**TEXTO DA PÁGINA:**
No entanto, o fato de as mulheres de forma geral ainda receberem menos oportunidades ao longo da carreira e vivenciarem mais intensamente os estereótipos de gênero a fim de chegar aos cargos de maior prestígio ajudam a explicar essa associação.
Outra alternativa oferecida por Cuddy é que homens são menos propensos a confessar aos amigos ou desabafar nas redes sociais quando sentem-se uma fraude. Para Clance, existe uma pressão cultural para os homens não compartilharem seus medos e inseguranças.
Além disso, Renata Paparelli, doutora em Psicologia Social pela USP e docente na área de saúde mental relacionada ao trabalho na PUC-SP, acrescenta que as situações descritas na síndrome do impostor, quando retiradas da esfera do indivíduo e levadas para um contexto mais amplo do mundo do trabalho, podem ser identificadas como outra questão, mais coletiva, chamada de “neurose de excelência”.
O fenômeno, explica, é criado pelas novas formas de organização do trabalho, que se afastam da lógica taylorista/fordista de uma hierarquia rígida e de uma clara separação entre trabalhadores e patrões para misturar-se com a chamada “gestão flexível”.
Nela, a figura do chefe é simbolicamente substituída por uma meta e, o trabalhador, é convocado a agir de modo “excelente”, o que muitas vezes pode significar horas extras ou levar o trabalho para casa. “Essa gestão e seleção por competências acabam se tornando uma seleção de pessoas que são de um determinado jeito, que ‘vestem’ a camisa da empresa. Só que nem todos são assim. Nesse sentido, muitos trabalhadores sequestrados por essa lógica organizacional ficarão o dia todo pensando em como podem melhorar, sentindo-se menos do que são”, explica.

**LINHAS REGISTRADAS:**
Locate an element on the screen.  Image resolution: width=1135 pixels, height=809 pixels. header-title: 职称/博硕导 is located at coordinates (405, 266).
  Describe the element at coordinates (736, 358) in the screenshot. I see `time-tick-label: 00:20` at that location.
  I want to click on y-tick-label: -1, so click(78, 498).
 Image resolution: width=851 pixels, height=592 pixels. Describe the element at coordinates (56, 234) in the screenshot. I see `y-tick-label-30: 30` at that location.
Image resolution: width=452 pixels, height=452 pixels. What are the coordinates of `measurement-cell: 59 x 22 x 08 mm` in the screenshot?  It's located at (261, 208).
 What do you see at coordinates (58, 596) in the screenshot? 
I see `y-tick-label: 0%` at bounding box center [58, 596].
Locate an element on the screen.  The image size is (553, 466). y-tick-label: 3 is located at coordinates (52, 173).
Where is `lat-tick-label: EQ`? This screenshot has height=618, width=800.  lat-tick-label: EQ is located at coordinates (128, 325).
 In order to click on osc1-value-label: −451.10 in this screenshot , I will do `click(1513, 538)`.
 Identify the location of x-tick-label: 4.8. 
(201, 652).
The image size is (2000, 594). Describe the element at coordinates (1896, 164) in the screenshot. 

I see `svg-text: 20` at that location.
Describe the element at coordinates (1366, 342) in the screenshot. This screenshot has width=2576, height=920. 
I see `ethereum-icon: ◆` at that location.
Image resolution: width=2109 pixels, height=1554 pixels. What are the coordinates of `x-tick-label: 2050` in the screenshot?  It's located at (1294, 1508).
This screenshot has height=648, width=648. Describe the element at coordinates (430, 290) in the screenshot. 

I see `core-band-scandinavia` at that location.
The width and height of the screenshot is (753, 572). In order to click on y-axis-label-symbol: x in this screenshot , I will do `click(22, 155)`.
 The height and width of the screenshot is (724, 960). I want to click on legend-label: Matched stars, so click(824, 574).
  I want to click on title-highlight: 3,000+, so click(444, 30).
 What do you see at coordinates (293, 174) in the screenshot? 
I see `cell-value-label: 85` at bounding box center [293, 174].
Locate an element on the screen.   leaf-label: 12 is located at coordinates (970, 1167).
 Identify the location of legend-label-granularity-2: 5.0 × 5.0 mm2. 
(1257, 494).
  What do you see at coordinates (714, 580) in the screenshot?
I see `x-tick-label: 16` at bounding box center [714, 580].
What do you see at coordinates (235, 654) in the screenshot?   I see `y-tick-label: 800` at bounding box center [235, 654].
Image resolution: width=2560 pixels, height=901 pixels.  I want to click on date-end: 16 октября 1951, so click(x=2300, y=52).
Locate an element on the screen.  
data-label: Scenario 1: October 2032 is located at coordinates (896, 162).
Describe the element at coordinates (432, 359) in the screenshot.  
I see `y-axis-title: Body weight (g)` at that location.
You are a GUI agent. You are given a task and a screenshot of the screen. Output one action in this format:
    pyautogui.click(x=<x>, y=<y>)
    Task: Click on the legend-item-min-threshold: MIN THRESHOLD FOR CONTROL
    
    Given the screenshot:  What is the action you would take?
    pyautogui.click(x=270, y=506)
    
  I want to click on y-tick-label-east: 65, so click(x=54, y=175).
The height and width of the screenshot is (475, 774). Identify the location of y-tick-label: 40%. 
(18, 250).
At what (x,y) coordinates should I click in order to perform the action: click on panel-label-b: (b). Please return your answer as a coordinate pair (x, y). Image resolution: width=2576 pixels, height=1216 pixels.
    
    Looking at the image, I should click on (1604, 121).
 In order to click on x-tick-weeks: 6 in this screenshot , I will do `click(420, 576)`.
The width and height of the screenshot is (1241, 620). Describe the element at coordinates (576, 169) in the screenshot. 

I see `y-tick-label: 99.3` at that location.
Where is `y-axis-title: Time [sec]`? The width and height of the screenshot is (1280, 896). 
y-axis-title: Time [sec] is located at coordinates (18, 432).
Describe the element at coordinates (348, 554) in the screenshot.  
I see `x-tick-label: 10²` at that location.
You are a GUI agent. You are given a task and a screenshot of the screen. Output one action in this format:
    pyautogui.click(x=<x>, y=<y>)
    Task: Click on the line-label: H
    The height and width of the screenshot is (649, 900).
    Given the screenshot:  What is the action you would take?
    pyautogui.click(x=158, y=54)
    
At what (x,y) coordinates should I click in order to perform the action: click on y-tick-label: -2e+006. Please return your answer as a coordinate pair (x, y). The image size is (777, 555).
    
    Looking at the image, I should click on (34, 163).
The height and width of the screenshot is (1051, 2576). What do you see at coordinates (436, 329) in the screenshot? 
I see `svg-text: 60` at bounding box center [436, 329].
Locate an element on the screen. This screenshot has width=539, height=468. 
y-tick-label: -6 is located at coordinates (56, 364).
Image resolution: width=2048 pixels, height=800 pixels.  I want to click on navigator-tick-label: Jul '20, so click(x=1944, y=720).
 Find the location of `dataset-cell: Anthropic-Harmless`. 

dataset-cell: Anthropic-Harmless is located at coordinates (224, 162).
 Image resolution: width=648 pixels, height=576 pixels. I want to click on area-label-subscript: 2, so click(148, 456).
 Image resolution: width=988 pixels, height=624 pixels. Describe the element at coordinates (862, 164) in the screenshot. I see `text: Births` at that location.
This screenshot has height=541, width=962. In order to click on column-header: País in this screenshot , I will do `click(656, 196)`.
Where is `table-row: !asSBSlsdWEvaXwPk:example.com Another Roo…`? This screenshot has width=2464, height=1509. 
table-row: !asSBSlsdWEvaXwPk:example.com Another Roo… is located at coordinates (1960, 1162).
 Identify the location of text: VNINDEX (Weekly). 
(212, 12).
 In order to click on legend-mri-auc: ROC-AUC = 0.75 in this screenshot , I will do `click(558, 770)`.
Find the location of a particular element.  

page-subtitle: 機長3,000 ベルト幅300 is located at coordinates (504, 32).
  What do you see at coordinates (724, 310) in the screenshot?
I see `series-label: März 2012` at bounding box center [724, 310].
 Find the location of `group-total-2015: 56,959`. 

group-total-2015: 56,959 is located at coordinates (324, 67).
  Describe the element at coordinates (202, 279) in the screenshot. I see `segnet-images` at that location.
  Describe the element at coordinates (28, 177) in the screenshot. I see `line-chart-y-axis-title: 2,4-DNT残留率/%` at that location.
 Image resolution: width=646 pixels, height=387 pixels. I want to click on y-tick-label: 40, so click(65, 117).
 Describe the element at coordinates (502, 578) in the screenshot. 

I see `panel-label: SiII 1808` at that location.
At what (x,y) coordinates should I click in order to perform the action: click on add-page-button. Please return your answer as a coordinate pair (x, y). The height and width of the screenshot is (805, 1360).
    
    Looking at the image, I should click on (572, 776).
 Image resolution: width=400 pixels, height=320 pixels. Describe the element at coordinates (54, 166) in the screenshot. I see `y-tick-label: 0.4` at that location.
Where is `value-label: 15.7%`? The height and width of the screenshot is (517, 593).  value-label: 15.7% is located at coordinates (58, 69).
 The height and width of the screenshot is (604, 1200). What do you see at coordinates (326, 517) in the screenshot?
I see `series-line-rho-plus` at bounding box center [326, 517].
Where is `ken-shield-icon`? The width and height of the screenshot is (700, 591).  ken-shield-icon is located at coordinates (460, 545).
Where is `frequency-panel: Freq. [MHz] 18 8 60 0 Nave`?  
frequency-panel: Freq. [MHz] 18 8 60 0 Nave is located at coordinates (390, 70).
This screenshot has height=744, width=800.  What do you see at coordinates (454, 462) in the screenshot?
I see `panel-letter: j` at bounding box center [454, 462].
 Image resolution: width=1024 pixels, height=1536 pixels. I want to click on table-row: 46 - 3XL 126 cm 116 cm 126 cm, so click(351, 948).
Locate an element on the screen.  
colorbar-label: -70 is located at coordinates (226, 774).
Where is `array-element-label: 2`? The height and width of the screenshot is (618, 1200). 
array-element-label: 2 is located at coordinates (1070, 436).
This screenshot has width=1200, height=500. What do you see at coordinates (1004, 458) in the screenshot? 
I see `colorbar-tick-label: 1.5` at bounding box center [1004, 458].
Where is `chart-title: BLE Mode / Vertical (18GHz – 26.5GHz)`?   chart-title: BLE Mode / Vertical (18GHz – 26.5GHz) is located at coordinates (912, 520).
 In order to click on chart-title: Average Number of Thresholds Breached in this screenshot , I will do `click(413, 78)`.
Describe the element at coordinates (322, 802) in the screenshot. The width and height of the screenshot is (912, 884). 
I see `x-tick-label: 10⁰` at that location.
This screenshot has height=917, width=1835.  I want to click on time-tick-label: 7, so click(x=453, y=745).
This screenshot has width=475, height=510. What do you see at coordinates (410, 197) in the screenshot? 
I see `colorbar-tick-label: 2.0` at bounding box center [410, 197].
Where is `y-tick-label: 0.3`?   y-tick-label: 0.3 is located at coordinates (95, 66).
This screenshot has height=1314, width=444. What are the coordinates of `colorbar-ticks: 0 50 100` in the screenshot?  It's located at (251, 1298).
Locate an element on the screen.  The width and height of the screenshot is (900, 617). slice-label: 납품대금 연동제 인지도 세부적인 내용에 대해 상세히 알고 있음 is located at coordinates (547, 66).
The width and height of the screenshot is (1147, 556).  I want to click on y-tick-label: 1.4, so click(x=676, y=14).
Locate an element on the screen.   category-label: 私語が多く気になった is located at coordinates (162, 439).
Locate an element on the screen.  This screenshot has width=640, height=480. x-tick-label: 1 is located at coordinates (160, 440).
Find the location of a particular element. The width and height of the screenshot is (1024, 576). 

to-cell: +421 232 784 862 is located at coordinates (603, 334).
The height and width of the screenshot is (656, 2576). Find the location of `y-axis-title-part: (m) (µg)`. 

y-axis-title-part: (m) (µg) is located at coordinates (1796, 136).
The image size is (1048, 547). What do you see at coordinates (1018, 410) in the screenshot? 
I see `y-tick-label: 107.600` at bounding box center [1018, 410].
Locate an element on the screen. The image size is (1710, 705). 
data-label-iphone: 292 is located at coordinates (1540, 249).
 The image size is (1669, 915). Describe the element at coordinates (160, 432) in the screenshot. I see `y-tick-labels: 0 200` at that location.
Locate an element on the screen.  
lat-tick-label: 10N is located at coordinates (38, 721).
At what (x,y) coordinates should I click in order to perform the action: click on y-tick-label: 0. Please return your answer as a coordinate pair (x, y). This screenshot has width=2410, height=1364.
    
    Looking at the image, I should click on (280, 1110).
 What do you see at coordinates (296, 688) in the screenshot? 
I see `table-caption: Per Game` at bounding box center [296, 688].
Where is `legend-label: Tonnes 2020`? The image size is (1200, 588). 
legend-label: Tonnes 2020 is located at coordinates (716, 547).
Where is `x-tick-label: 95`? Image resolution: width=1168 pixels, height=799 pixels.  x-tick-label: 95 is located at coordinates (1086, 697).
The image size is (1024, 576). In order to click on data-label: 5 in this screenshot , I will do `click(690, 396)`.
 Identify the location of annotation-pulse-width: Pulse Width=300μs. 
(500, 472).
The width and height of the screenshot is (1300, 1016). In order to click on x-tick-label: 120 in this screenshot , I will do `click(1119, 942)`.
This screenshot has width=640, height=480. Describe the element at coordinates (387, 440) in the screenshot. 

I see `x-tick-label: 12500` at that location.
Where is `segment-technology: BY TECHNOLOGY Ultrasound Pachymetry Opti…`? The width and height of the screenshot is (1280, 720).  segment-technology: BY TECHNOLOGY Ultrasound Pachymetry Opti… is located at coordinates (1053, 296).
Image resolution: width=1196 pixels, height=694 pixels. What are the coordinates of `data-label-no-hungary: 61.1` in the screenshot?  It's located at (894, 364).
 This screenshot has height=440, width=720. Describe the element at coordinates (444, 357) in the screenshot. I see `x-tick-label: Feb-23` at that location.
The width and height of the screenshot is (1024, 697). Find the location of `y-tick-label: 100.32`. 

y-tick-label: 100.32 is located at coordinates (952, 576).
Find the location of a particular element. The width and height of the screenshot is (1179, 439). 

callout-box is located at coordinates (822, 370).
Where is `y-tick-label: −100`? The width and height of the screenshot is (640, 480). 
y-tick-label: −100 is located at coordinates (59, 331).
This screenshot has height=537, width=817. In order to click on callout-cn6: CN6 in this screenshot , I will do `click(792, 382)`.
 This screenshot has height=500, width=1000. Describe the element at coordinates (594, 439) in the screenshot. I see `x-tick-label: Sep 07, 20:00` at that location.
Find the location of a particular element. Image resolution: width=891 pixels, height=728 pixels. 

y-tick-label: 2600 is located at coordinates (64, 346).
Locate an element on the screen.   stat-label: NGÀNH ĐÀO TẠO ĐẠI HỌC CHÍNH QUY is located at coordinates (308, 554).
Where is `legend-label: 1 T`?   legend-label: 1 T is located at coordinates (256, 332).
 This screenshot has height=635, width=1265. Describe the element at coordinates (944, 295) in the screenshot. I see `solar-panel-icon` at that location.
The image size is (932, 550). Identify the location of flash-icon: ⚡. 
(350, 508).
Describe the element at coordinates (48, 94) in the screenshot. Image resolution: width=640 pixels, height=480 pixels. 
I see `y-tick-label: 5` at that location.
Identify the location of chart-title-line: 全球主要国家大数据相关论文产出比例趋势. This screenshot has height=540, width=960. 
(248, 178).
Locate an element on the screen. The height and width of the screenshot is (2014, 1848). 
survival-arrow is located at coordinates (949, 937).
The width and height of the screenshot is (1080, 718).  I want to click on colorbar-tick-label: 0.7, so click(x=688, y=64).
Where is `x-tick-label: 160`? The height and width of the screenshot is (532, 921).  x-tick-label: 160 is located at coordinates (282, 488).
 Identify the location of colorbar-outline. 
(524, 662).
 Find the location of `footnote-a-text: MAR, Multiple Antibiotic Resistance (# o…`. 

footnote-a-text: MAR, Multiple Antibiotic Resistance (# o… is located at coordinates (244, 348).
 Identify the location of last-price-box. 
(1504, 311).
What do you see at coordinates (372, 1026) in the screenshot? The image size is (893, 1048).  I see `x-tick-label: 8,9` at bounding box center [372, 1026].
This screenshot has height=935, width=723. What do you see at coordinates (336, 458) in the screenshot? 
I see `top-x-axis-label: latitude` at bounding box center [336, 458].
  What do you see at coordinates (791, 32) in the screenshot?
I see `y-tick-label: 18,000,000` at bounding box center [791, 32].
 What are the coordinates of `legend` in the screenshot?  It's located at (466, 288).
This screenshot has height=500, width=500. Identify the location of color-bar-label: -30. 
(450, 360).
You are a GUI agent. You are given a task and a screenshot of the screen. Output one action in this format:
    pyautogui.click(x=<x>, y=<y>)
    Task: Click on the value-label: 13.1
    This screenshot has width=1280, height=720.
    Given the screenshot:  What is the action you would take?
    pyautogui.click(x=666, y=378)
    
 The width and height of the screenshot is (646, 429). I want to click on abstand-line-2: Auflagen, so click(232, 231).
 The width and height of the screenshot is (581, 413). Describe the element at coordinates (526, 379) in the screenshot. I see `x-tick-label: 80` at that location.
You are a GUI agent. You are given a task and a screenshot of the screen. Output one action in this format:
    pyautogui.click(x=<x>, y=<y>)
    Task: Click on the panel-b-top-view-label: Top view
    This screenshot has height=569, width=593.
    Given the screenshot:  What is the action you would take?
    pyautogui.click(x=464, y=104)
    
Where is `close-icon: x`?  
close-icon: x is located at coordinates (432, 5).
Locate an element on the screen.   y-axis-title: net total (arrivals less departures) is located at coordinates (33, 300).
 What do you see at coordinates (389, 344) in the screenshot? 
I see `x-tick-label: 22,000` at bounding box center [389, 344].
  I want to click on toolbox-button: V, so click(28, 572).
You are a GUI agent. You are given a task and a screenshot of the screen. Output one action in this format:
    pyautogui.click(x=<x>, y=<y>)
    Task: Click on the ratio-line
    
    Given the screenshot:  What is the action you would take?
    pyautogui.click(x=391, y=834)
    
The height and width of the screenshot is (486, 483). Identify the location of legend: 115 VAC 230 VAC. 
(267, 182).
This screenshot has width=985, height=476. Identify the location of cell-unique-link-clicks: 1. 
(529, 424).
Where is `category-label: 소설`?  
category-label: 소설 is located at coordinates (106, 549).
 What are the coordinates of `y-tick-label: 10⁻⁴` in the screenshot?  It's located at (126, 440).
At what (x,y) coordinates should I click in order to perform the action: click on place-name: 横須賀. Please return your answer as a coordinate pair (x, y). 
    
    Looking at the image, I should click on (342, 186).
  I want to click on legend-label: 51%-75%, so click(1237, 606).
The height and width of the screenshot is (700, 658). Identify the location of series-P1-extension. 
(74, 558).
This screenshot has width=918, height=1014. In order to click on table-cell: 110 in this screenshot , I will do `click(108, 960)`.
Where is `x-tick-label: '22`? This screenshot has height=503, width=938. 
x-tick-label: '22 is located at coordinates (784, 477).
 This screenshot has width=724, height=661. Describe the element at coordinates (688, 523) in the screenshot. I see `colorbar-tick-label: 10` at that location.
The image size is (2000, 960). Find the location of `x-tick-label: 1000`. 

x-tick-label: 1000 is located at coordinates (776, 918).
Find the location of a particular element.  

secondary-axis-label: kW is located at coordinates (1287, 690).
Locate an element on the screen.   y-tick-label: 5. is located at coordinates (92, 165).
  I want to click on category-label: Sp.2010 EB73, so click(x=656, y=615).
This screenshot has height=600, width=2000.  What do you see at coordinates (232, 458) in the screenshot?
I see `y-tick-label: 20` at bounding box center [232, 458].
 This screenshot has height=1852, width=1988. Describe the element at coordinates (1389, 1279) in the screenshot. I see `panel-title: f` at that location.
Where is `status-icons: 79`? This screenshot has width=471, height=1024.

**EXERCÍCIOS PROPOSTOS:**
A. Extraia do texto sobre a síndrome do impostor o trecho que vai de "No entanto, o" até "medos e inseguranças.", sem alterar nenhuma palavra.
B. Continue o texto sobre a síndrome do impostor a partir do ponto em que ele termina.
As linhas não têm nenhuma relação com o texto sobre a síndrome do impostor.

**RESPOSTAS ESCRITAS:**
A.
No entanto, o fato de as mulheres de forma geral ainda receberem menos oportunidades ao longo da carreira e vivenciarem mais intensamente os estereótipos de gênero a fim de chegar aos cargos de maior prestígio ajudam a explicar essa associação.
Outra alternativa oferecida por Cuddy é que homens são menos propensos a confessar aos amigos ou desabafar nas redes sociais quando sentem-se uma fraude. Para Clance, existe uma pressão cultural para os homens não compartilharem seus medos e inseguranças.

B.
Ela ressalta, porém, que no, caso das mulheres, essa questão torna-se ainda mais grave. “Se hoje é exigido do homem que seja um atleta de alto desempenho na empresa, no caso da mulher isso é ainda mais forte. E como ela é desqualificada constantemente no processo de divisão de gênero no trabalho, essa neurose incide de maneira diferente nos dois gêneros, com as mulheres sentindo isso de forma mais clara”, afirma.
Como deixar de se sentir uma fraude
E o que fazer para parar de sofrer com o fenômeno do impostor?
O livro "Clube da Luta Feminista", de Jessica Bennett, dá algumas dicas práticas para mitigar os efeitos nocivos de se sentir uma fraude: trocar experiências com amigos e amigas, procurar não dar ouvidos para a "vozinha negativa interior" e preparar-se mais como forma de prevenir qualquer possível insegurança.
Beatriz reconhece que o sentimento de falta de merecimento pode tê-la boicotado algumas vezes, principalmente ao descaracterizar ou minimizar os elogios recebidos. Para contornar a insegurança, a psicóloga criou um método: passou a reunir em uma pasta - hoje virtual - os elogios de clientes, chefes, subordinados e pares. É a esse material que ela recorre quando precisa relembrar seu próprio valor.
O sentimento de inadequação e falta de merecimento fez com que Regina deixasse de se posicionar como gostaria, especialmente em ambientes dominados por homens. A ex-executiva buscou ajuda profissional e aprendeu a olhar de forma positiva para os próprios resultados. “A partir daí, tive noção de que podia driblar esse tipo de situação. Tornei o resultado do meu trabalho incontestável. Foquei nas tarefas e nas demandas que tinha, sem me importar com o entorno”.
No caso de Catalina, a sensação de não estar no lugar certo nunca a impediu de avançar nos seus projetos. Ela acredita que valorizar o próprio trabalho e reconhecer seus méritos é um dos caminhos para driblar a síndrome da impostora, e não atribuir o sucesso à “pura sorte”.
“Se comparamos objetivamente nossas competências e êxitos com os dos homens que possuem os mesmos cargos, é mais fácil nos darmos conta do quanto somos qualificadas e merecemos o mesmo sucesso. É um exercício diário”, finaliza.